§ **PROBLEM TO SOLVE**
Write out, from the entries below, exactly the lines that run between the lines holding "754x610 pixels." and "Open the 选择(S)", inclusive, and stop there.

(Stored data)

☆ ☆ ☆ ☆ ☆ ☆ ☆

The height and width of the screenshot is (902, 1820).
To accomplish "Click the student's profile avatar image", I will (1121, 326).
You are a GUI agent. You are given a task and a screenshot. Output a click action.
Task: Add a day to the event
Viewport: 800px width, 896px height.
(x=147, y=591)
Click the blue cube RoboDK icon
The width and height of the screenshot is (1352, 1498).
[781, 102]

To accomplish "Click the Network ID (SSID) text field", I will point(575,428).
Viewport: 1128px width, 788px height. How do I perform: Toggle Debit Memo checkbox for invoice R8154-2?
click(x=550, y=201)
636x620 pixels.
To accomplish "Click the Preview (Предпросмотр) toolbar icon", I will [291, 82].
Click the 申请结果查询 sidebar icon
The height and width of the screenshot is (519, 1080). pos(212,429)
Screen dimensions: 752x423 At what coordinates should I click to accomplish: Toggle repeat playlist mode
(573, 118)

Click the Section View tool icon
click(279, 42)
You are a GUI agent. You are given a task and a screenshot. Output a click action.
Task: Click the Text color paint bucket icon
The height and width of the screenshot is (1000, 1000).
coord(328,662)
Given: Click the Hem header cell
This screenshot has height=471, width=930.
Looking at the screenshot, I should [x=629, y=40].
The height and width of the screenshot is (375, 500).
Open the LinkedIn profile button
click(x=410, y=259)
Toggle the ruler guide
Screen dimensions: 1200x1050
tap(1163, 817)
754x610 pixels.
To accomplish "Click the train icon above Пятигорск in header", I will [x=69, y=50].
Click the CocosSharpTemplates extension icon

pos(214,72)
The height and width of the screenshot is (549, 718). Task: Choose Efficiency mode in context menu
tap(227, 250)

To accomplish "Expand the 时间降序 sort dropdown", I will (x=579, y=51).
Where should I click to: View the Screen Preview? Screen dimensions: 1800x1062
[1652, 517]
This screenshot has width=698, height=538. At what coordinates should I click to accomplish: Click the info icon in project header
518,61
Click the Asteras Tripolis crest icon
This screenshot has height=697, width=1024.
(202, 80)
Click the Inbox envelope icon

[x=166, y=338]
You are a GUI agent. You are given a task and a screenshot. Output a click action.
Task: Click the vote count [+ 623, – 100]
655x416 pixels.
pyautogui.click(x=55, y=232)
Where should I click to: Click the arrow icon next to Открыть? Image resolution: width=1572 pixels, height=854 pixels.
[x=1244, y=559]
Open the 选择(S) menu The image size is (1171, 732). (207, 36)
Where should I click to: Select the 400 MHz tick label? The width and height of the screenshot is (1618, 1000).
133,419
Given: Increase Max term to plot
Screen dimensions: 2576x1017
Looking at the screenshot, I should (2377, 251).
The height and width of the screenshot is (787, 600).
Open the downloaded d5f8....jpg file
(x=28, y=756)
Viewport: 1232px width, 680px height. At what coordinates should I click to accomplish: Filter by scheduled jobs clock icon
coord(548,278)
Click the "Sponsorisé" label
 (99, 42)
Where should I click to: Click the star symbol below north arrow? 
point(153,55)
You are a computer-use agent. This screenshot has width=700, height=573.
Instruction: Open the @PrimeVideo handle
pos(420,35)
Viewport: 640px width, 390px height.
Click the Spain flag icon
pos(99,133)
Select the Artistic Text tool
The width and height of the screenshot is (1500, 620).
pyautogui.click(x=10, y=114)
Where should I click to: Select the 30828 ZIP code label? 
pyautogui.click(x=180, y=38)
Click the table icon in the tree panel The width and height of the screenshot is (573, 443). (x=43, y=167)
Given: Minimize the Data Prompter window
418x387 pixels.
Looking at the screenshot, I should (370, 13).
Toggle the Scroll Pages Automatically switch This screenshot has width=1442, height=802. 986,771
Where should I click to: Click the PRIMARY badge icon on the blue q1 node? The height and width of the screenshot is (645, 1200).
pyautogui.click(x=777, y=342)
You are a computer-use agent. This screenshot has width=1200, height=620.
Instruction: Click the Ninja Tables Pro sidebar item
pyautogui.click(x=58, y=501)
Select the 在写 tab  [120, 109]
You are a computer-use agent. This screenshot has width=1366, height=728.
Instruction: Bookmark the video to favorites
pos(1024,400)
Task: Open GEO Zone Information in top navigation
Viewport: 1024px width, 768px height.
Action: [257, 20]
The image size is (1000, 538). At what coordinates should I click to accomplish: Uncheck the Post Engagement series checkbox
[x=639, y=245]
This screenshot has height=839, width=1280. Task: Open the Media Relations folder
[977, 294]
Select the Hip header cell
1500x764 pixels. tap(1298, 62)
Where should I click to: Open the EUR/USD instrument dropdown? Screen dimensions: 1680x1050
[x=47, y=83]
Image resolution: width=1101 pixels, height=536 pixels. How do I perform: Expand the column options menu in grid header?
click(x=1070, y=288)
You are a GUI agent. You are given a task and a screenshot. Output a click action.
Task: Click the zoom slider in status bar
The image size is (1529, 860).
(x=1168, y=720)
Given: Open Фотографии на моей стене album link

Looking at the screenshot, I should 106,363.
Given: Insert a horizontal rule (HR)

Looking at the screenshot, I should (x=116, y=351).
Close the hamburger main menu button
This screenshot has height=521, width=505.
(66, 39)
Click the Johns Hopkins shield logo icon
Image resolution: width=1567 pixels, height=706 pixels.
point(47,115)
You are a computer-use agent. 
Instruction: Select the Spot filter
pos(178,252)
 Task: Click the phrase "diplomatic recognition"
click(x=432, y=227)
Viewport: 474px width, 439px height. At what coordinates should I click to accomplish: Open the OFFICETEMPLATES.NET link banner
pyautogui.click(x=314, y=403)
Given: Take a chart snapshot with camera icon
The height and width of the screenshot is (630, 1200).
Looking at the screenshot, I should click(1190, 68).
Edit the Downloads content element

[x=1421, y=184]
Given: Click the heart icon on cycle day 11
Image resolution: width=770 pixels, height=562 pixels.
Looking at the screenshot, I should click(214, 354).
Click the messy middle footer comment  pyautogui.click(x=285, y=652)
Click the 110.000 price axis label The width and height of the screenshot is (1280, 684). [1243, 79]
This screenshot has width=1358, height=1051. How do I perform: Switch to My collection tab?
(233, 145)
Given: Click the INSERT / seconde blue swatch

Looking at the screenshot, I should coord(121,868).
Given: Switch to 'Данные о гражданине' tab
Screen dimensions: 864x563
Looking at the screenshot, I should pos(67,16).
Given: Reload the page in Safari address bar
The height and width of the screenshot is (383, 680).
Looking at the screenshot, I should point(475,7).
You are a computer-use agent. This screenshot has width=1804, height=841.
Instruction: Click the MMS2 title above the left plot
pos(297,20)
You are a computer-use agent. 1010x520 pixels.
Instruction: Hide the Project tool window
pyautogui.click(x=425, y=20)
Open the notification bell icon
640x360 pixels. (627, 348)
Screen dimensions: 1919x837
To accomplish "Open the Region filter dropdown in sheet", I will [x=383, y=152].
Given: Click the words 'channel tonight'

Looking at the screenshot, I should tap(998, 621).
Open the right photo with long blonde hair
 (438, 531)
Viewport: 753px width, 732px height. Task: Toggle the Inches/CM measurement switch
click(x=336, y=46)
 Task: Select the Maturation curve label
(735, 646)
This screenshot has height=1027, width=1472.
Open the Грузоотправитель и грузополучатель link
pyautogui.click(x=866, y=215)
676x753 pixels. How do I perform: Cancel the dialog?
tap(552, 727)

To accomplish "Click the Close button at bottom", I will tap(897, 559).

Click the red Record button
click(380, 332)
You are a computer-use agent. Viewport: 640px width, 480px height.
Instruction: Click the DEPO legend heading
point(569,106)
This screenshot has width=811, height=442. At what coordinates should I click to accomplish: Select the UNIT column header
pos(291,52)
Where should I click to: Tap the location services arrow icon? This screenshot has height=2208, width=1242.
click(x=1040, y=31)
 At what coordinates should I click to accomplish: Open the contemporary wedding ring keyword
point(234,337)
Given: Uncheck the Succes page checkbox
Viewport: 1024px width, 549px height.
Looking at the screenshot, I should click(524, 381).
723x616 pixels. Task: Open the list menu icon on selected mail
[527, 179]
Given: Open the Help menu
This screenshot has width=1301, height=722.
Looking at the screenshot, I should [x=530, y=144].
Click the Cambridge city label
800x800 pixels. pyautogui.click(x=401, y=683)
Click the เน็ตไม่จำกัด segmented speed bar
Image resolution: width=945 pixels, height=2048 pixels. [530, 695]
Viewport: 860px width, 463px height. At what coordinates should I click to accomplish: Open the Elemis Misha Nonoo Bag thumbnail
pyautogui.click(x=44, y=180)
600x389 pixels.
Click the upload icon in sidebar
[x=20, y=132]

☆ ☆ ☆ ☆ ☆ ☆ ☆

§ **EXERCISE SOLUTION**
754x610 pixels.
To accomplish "Click the train icon above Пятигорск in header", I will [x=69, y=50].
Click the CocosSharpTemplates extension icon

pos(214,72)
The height and width of the screenshot is (549, 718). Task: Choose Efficiency mode in context menu
tap(227, 250)

To accomplish "Expand the 时间降序 sort dropdown", I will (x=579, y=51).
Where should I click to: View the Screen Preview? Screen dimensions: 1800x1062
[1652, 517]
This screenshot has width=698, height=538. At what coordinates should I click to accomplish: Click the info icon in project header
518,61
Click the Asteras Tripolis crest icon
This screenshot has height=697, width=1024.
(202, 80)
Click the Inbox envelope icon

[x=166, y=338]
You are a GUI agent. You are given a task and a screenshot. Output a click action.
Task: Click the vote count [+ 623, – 100]
655x416 pixels.
pyautogui.click(x=55, y=232)
Where should I click to: Click the arrow icon next to Открыть? Image resolution: width=1572 pixels, height=854 pixels.
[x=1244, y=559]
Open the 选择(S) menu The image size is (1171, 732). (207, 36)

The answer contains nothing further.